April 9, 2026

" On travaille, mais on n’est pas payés" : la détresse des salariés du Toulouse Aviron sports et loisirs

l’essentiel
Les six salariés de l’association toulousaine de sports et loisirs basée sur le bord du canal latéral à la Garonne, impasse de la Glacière, n’ont pas reçu leur paye du mois de mars. Le président de la structure leur a simplement expliqué qu’il n’y avait plus d’argent. Mais où sont passées les subventions ?

“Il n’y a plus d’argent” ! Voilà l’explication lapidaire que le président de l’association Toulouse Aviron Sports et Loisirs (TASL) vient de donner aux six salariés du club, inquiets de ne pas avoir touché leurs salaires du mois de mars. Pour le reste, c’est silence radio et une grosse angoisse qui monte au sein de cette petite structure à vocation sociale. “Quand on a vu que l’argent n’arrivait pas, on a aussitôt interpellé Bruno Khoudour, le président, mais il ne répond jamais au téléphone ni aux mails”, s’inquiète Ahmed Lashkar, le porte-parole des employés. Le malaise ne date pas d’aujourd’hui. Déjà, en septembre dernier, c’est le directeur de l’association qui avait été licencié. “Depuis, on a senti une grosse baisse d’activité, explique-t-il. Mais le problème, c’est que l’on ne nous dit rien.

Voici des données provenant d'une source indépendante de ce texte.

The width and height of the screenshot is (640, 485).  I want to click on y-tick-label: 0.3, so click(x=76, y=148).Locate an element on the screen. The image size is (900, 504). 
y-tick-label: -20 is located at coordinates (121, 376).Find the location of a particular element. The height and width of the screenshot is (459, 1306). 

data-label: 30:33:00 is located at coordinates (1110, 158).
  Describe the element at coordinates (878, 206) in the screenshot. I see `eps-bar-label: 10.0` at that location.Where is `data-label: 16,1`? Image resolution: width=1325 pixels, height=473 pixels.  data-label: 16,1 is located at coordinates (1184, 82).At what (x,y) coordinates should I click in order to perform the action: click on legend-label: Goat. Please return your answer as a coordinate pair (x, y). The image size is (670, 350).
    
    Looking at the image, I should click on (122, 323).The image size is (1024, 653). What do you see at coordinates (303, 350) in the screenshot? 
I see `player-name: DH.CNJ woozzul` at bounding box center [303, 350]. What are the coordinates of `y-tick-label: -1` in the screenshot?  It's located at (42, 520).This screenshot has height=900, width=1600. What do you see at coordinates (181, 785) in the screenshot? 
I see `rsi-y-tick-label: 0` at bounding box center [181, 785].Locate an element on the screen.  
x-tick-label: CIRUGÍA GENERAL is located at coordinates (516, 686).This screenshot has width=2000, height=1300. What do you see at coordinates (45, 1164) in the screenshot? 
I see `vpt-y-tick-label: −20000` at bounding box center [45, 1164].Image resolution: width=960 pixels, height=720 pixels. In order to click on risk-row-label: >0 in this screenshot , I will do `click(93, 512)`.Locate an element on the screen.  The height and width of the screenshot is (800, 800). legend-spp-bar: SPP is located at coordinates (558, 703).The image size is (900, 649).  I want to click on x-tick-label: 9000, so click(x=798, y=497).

On a continué à travailler, mais on n’est plus payés et nous n’avons aucune explication sur ce qui se passe.” Avec de petits salaires, le personnel de l’association est fragilisé. “La plupart n’ont plus un centime sur leur compte bancaire et leurs cartes bleues ont été rejetées”, s’alarme Ahmed Lashkar, en se demandant où est passée la trésorerie du club.

Une mission éducative

Cette association sportive a été créée en 1982, sur le bord du canal latéral à la Garonne, impasse de la Glacière, avec comme mission le développement de l’aviron, en proposant à ses adhérents des entraînements et des compétitions. Mais elle a aussi une vocation éducative à destination des quartiers, notamment aux Izards, en s’adressant à des jeunes de 11 à 18 ans, “pour former et éduquer grâce à la pratique du sport et favoriser la mixité femme-homme”. Une activité subventionnée en partie par les pouvoirs publics, la mairie de Toulouse ou la Caisse d’allocations familiales (CAF). “Moi-même, je suis payé par les services de l’État, en l’occurrence la préfecture, confie Ahmed Lashkar. Il n’y a donc aucune raison pour justifier que le mois de mars ne m’a pas été payé.” D’autant que les services préfectoraux lui ont confirmé avoir débloqué l’argent. Mais le président Bruno Khoudour, que nous avons sollicité en vain, noie le poisson.

La protection du droit du travail

“Il nous a d’abord dit qu’on aurait peut-être un acompte, puis qu’on aurait quelque chose, mais pas avant le mois de mai”, se désole Ahmed Lashkar. Avec ses collègues, il a finalement sollicité une avocate pour étudier les meilleures solutions à la sortie de crise et sécuriser le personnel. “Il est urgent que l’inspection du travail soit prévenue et que l’on puisse au moins engager une procédure de chômage technique, voire envisager un redressement judiciaire, pour que l’on puisse au moins être licenciés et indemnisés”, plaide-t-il. Pour l’heure, les six salariés concernés sont dans le flou, en attendant que le président du club daigne enfin s’expliquer sur cette impasse financière et qu’il agisse dans l’intérêt du personnel de l’association, qui s’enfonce toujours plus dans une grande précarité.